This post originated from an RSS feed registered with Java Buzz
by Elliotte Rusty Harold.
Original Post: Why Don't Macs Support Multiple Monitors?
Feed Title: The Cafes
Feed URL: http://cafe.elharo.com/feed/atom/?
Feed Description: Longer than a blog; shorter than a book
I have two 23″ monitors on my desktop at work, and have worked that way for about three years now (aside from a brief flirtation with a single 30″ monitor in California). On Windows and Linux this is an incredibly productive setup. I can have a full screen IDE open on one and a full-screen web browser open in the other. The web browser gives me a huge reference library and easy access to a lot of apps including e-mail, calendar, and more, and the IDE lets me do my work. I can easily switch back and forth between them to surf or edit. It’s a smooth and fluid workflow. Even a single monitor twice the size doesn’t work as well since you can’t easily organize the two applications on the screen.

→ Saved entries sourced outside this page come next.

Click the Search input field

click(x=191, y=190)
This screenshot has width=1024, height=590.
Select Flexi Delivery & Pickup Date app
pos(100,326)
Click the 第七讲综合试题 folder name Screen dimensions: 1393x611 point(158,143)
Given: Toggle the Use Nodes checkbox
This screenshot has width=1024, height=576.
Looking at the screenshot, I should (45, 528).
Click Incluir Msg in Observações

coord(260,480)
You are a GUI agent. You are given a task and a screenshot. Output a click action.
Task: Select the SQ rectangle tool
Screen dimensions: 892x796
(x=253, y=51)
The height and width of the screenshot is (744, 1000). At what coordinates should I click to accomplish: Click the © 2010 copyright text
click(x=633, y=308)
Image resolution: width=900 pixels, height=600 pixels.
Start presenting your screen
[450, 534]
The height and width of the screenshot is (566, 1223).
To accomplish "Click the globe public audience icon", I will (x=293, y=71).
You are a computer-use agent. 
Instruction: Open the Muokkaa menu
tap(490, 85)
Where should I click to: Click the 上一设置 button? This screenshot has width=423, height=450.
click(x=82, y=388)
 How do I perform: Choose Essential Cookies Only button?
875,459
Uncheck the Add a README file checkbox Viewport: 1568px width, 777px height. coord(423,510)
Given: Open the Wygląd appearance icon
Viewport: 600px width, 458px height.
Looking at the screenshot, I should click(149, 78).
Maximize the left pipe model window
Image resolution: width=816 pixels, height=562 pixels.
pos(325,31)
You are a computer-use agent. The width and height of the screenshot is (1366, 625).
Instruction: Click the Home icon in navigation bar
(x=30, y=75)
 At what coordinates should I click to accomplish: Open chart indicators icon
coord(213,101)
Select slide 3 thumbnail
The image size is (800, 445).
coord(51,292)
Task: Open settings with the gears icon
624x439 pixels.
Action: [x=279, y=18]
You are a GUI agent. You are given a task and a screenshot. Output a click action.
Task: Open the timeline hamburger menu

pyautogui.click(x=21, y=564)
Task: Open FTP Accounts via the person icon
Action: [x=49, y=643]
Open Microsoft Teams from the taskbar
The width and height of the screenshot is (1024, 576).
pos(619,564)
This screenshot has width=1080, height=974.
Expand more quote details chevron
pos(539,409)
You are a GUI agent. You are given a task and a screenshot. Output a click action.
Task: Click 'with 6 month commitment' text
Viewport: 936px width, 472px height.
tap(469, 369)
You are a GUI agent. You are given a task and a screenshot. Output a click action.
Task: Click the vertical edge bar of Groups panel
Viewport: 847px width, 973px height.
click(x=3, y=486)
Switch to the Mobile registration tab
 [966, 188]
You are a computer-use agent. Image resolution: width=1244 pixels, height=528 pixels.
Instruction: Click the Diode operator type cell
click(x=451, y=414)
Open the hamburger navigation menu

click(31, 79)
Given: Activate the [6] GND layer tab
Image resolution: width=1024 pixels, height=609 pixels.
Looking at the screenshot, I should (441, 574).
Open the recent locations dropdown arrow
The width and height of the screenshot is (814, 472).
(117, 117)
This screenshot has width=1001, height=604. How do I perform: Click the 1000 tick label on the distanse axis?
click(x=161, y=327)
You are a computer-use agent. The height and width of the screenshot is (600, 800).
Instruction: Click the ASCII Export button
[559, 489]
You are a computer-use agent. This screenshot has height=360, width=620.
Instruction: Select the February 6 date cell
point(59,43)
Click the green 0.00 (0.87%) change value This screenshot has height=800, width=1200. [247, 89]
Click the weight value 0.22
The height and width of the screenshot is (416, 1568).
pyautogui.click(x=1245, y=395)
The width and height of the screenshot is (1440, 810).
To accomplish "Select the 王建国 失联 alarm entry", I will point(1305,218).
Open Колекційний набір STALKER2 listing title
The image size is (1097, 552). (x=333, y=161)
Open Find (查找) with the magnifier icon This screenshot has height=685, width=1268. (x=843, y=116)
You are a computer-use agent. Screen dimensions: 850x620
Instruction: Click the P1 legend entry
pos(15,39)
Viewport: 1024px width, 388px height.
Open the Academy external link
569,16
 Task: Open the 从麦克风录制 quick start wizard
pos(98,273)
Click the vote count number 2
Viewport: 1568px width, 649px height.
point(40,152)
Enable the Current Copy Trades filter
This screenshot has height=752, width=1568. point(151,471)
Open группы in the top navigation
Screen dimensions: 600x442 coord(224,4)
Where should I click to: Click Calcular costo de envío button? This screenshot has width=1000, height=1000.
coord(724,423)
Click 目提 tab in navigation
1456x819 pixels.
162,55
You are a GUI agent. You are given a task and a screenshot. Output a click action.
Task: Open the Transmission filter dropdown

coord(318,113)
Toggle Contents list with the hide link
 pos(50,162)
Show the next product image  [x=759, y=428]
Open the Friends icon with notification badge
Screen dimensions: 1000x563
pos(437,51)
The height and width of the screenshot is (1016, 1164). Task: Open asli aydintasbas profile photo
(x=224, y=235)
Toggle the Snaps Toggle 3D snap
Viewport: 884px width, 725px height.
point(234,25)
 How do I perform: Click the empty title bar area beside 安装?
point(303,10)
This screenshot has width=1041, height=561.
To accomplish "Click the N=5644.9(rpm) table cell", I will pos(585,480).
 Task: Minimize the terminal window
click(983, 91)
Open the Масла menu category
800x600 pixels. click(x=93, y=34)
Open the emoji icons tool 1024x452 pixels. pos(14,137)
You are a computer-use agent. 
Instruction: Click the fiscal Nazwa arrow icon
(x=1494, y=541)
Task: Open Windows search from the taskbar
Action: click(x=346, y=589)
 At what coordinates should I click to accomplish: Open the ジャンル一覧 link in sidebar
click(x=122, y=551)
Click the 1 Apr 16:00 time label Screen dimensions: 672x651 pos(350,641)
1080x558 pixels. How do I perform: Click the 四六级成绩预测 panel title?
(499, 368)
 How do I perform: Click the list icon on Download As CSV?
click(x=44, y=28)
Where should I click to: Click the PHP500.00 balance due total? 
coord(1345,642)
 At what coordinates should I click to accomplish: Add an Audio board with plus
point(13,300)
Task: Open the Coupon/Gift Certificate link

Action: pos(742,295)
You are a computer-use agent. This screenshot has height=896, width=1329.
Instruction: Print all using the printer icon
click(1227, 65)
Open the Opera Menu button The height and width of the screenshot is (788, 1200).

I’m a programmer but the same is true for anyone who works primarily in one large application. For instance, for designers it might be Photoshop or QuarkXPress. For writers it may be Microsoft Word. For business folks it could be Excel. We all need a web browser open and we all need our main productivity app. On Windows and Linux these days, this just works. You plug-in two monitors. You open two apps. You move between them as you feel like it, and do your work. This is what it looks like:
On the Mac, however, it doesn’t work. The Mac, which was perhaps the first platform to support multiple monitors, certainly the first consumer platform, a two monitor setup looks like this:
Do you see the difference?
The problem is that the Mac always and only puts the menubar on one screen. That means using any app on the second screen means constantly redirecting your attention back to the first screen. Furthermore, you have to constantly move the mouse between screens, rather than just slamming the mouse to the top as Mac users are accustomed to doing. It may not seem like much, but after you’ve grown accustomed to a multiple monitor setup on Windows or Linux, trying to use one on the Mac is jarring. Not only does it not just work. It just doesn’t work.
The solution should be simple: put a menu bar on each monitor, at least optionally. The menu bar can even be disabled until the app is focused with a click. Why Apple hasn’t done this, I don’t know. For single screen computers, the Mac still has by far the most efficient menubar design and the best multi-application UI ever invented. Windows and Linux still haven’t caught up with where the Mac was in 1984. A menu bar belongs at the top of a screen, not the top of a window. But unfortunately the Mac doesn’t put a menu bar belongs at the top of a screen. It puts the menu bar belongs at the top of one screen, and that makes all the difference.
A few applications can actually use multiple displays for their own needs without the single menu bar approach crippling the user. For instance, PowerPoint can show the slides on one display (typically a laptop) and speaker’s notes on the other (typically a projection system). The key here, though, is that such applications are tiling a single application across several monitors, and are designed for this environment. However this is rare. Most applications are designed to run on a single screen, and can’t really make use of a second monitor. To gain extra productivity with extra monitors, you need to be able to show different applications on different monitors and still have each application be fully functional.1 Without that ability the second monitor is just eye candy. In fact, maybe it’s not even that. I’ve never even found something as simple as a slideshow program or screensaver that can take over one monitor without blacking out the second.
Virtual desktops are not a solution either. The goal is to be able to see the web browser and the IDE (or whatever applications you happen to want to run simultaneously) at the same time, not merely to be able to switch back and forth between them. The eye can move faster than mouse, and sometimes that’s important.
I suspect this problem just wasn’t obvious circa 2000 when the last major refresh of the Mac UI was contemplated. At the time, multi-monitor setups were still rare and pricey things. However it’s 10 years later now. Video cards that support multiple displays are stock equipment in every Mac, and large flat screen monitors can be had for the price of a nice meal in Palo Alto. It is well past time to fix this. Until Apple does, the Mac is, at least in this respect, a distinctly inferior platform for software development, photo editing, page layout, spreadsheet analysis, and other tasks that require a large, full-screen interface.
1 We could also envision running different instances of the same application on two or more monitors. However most modern applications such as Firefox and Eclipse have too much implicit global state to make this feasible.